▶ **Consignes**
A - Recopiez fidèlement le passage de la critique de The Road Goes Ever On qui commence à "Le voyage est" et se termine à "différente qu’implique D&D5.".
B - Prolongez la critique de The Road Goes Ever On à partir de l'endroit où elle s'interrompt.

▶ **Texte**
________________

Adventures in Middle-Earth : The Road Goes Ever On

Adventures in Middle-Earth : The Road Goes Ever On, Sophisticated Games – Cubicle 7, 2017, 33 p. + cartes

Le voyage est un thème essentiel des romans de J.R.R. Tolkien figurant les hobbits, et la gamme de L’Anneau Unique s’en faisait brillamment l’écho – le « portage D&D5 » qu’est Adventures in Middle-Earth ne pouvait sans doute pas faire autrement, et The Road Goes Ever On est un petit supplément essentiellement dédié au voyage, visant à faire en sorte que chaque périple se singularise, diffère des autres de telle ou telle manière.

 

Dans la gamme de L’Anneau Unique, c’était l’objet du supplément Journeys & Maps, que je n’ai pas lu. The Road Goes Ever On l’adapte mais pour partie seulement, en mettant en avant le cas échéant d’autres aspects, l’ensemble étant forcément affecté par l’optique quelque peu différente qu’implique D&D5.

 

Le supplément se divise en deux parties : il y a tout d'abord un lot de quatre cartes double face au format poster, représentant non seulement les Terres Sauvages, cadre de base de la gamme, mais aussi l’Eriador, développé ultérieurement pour L’Anneau Unique (avec Fondcombe et Les Vestiges du Nord) et pour Adventures in Middle-Earth (Rivendell Region Guide et Eriador Adventures), le Gondor et le Rohan ensemble (il y a des suppléments de L’Anneau Unique consacrés au Rohan, mais pas encore traduits), et enfin… le Mordor. Bon, en définitive, c’est plus ou moins le découpage en quatre parties de la carte de la Terre du Milieu réalisée par Christopher Tolkien et concluant les divers volumes du Seigneur des Anneaux (même si Gondor et Mordor surtout sont un peu décentrés de manière plus pragmatique). Chacune de ces cartes est livrée sous deux formes, celle destinée aux joueurs, et celle relevant du MJ (avec ses hexagones et ses codes couleurs).

________________

▶ **Données brutes**
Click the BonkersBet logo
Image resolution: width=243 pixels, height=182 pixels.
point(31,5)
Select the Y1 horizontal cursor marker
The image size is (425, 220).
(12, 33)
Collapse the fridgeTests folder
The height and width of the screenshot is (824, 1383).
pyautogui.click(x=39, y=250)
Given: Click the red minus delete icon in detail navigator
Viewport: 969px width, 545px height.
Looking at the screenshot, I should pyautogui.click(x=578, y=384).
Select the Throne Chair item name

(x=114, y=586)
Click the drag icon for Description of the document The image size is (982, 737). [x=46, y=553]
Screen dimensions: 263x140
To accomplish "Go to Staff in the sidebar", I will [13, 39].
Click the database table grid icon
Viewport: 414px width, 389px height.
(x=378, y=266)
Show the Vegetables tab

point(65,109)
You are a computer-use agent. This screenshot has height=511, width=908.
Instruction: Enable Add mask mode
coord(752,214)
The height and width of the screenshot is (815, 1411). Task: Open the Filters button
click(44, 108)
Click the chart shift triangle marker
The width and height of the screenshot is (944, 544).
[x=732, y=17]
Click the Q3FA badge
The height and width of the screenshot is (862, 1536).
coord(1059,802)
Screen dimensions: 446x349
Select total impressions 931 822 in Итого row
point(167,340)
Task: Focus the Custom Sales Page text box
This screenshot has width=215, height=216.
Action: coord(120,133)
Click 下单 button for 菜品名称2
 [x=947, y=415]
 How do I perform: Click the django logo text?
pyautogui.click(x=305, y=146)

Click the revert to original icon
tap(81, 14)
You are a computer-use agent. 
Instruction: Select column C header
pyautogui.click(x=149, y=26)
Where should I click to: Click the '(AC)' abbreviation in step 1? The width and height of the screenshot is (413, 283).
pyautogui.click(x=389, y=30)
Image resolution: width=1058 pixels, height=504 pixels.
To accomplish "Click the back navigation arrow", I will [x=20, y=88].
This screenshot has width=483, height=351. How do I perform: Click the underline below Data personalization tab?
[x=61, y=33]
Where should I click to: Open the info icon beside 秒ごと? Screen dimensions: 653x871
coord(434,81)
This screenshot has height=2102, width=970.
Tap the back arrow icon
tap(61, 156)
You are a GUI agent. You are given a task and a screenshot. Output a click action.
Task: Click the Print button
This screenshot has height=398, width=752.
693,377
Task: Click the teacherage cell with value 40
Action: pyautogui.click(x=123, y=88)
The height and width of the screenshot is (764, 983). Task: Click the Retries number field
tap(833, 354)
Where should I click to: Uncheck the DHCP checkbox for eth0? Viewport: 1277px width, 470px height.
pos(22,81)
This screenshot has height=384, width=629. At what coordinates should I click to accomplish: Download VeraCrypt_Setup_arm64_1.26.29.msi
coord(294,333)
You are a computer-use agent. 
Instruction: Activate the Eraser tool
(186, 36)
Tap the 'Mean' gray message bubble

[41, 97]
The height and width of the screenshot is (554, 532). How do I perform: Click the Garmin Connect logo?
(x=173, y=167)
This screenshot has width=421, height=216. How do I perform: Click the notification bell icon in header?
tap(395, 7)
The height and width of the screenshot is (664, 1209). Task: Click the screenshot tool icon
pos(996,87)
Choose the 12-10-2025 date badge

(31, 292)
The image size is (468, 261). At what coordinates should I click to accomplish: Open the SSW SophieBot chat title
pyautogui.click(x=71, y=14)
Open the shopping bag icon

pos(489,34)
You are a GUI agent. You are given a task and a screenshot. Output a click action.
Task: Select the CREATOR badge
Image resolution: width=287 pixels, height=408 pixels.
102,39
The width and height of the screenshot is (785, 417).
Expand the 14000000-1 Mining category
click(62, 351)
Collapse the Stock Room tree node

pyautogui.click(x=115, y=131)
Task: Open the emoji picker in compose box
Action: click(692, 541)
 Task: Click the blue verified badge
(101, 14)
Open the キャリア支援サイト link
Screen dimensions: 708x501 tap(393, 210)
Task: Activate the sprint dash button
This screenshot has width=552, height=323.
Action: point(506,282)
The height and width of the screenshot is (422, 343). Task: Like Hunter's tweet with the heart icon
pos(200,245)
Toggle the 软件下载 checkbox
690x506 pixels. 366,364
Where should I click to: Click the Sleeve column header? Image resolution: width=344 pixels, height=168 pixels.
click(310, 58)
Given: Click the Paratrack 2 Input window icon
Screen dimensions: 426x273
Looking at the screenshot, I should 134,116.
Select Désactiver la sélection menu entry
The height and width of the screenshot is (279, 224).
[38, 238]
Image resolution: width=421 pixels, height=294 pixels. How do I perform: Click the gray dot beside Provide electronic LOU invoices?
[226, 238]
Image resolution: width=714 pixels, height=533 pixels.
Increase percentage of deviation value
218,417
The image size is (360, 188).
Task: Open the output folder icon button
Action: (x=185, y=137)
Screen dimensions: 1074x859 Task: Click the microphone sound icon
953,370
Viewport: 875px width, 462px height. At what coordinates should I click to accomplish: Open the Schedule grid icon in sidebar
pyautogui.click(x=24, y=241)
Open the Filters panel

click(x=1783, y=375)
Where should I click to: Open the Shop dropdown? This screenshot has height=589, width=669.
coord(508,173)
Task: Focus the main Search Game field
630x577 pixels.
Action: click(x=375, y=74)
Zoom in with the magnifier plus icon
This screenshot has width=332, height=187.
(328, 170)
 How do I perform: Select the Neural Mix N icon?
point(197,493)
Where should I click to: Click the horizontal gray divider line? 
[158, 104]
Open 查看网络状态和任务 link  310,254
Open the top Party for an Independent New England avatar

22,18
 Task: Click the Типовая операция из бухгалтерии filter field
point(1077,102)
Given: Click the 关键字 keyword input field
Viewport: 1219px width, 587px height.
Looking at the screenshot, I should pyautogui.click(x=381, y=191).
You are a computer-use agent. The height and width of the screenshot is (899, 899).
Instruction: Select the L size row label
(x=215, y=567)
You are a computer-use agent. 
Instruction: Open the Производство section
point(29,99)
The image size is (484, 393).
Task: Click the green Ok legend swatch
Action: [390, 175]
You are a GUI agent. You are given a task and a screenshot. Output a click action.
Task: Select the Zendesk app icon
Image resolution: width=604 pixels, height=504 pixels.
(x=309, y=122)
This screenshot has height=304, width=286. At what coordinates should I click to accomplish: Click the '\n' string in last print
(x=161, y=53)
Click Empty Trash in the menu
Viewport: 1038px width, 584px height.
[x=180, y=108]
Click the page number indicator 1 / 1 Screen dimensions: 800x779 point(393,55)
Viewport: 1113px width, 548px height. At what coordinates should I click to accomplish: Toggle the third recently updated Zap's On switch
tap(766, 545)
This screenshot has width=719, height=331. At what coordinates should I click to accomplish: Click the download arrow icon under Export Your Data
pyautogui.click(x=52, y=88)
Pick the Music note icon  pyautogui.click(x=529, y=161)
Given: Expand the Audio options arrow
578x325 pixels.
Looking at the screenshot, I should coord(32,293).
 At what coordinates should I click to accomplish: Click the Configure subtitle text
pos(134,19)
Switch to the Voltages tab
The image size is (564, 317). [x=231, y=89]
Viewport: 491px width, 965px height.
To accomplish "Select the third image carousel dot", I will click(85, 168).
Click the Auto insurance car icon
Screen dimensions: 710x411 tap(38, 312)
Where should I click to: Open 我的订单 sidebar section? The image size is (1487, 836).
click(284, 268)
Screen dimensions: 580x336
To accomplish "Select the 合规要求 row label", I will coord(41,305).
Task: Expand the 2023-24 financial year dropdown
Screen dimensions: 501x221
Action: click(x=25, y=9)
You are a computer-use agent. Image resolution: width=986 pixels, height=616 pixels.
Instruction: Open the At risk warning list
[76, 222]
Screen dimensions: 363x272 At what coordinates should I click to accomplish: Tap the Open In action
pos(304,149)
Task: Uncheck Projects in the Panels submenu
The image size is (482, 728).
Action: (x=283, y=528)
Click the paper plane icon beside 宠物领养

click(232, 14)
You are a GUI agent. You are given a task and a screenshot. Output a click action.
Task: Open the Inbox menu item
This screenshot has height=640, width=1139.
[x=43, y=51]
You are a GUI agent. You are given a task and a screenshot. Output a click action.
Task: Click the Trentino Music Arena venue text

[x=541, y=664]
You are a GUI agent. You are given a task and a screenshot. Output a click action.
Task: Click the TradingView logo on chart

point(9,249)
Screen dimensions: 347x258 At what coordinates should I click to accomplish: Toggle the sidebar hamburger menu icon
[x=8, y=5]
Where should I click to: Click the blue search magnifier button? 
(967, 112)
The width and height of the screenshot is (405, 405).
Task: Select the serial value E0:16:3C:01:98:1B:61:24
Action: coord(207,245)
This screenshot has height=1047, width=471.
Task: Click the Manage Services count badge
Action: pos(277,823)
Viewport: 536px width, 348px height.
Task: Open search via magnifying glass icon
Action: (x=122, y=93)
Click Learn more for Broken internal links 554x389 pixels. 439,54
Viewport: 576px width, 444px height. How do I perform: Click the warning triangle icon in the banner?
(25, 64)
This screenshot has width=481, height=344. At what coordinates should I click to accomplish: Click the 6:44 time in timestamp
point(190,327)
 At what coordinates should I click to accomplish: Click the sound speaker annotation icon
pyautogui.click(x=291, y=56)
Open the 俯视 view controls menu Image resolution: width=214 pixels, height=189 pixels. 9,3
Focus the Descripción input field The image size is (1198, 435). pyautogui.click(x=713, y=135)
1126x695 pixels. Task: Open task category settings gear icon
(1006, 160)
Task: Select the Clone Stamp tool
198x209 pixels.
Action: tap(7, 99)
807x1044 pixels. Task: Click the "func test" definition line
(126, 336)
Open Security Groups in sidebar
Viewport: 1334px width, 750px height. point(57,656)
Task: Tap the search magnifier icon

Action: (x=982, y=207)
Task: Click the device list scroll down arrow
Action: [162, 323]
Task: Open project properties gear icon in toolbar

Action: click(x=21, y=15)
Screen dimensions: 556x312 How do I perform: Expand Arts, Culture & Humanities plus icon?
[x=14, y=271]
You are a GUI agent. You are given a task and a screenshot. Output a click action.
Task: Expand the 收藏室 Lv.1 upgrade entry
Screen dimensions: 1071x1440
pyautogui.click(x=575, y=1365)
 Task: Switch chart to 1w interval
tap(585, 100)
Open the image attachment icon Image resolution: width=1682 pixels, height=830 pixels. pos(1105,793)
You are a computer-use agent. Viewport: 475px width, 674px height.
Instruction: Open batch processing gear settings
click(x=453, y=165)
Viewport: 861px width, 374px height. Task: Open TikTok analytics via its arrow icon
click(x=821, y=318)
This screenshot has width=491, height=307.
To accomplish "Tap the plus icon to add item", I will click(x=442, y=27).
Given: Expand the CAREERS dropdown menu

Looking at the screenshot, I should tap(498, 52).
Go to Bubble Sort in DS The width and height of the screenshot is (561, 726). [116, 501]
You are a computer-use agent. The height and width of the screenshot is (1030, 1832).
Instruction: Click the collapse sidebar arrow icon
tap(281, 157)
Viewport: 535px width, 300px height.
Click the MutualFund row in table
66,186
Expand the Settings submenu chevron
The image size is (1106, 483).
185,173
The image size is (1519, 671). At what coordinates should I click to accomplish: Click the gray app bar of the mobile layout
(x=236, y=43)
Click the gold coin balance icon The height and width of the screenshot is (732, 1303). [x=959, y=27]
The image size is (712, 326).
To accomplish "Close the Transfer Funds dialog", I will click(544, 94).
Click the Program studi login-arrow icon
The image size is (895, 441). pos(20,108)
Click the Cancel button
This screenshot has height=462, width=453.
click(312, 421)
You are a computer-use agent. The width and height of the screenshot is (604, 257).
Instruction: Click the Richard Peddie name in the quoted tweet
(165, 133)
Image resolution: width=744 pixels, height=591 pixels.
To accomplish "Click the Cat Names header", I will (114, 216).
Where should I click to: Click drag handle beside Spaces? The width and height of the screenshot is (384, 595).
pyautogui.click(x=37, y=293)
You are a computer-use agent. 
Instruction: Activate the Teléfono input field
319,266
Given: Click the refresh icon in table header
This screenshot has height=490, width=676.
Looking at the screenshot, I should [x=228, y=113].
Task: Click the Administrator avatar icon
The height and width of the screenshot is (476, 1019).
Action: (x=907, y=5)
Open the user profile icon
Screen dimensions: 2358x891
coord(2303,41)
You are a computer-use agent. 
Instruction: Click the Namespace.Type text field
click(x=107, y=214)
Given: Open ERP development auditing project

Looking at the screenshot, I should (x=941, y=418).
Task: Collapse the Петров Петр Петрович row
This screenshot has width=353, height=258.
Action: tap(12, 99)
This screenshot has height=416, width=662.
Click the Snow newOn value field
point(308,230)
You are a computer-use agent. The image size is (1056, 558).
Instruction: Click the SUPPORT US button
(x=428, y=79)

________________

▶ **Réponses finales**
A -
Le voyage est un thème essentiel des romans de J.R.R. Tolkien figurant les hobbits, et la gamme de L’Anneau Unique s’en faisait brillamment l’écho – le « portage D&D5 » qu’est Adventures in Middle-Earth ne pouvait sans doute pas faire autrement, et The Road Goes Ever On est un petit supplément essentiellement dédié au voyage, visant à faire en sorte que chaque périple se singularise, diffère des autres de telle ou telle manière.

 

Dans la gamme de L’Anneau Unique, c’était l’objet du supplément Journeys & Maps, que je n’ai pas lu. The Road Goes Ever On l’adapte mais pour partie seulement, en mettant en avant le cas échéant d’autres aspects, l’ensemble étant forcément affecté par l’optique quelque peu différente qu’implique D&D5.

B -
 

Hélas je ne peux pas en dire beaucoup plus ici, du moins quant à la qualité matérielle de ces cartes, dans la mesure où j’ai lu ce supplément en pdf… À vue de nez cela m’a l’air d’être du bon boulot, en tout cas – même s’il faut sans doute relever que, pour deux de ces quatre cartes, la gamme d’Adventures in Middle-Earth ne comprend (pour l’heure) aucun supplément de contexte, ce qui les rend un peu abstraites. Mais ça n’est pas vraiment une critique : ces cartes permettent, le cas échéant, d’extraire les PJ du seul cadre un peu trop contraignant des Terres Sauvages, et à chacun dès lors de faire jouer son imagination, les romans de Tolkien en main – c’est bien l’objet de ces cartes, mais aussi du petit livret qui les accompagne.

 

Celui-ci consiste essentiellement en suggestions, souvent accompagnées de tables de génération aléatoire, pour agrémenter les voyages au travers de rencontres variées. Et cela va bien au-delà de la faune et de la flore, même si ce sont des aspects à prendre en compte – de même que le moment de la rencontre ou le climat à ce moment-là : il y a des tables pour tout cela.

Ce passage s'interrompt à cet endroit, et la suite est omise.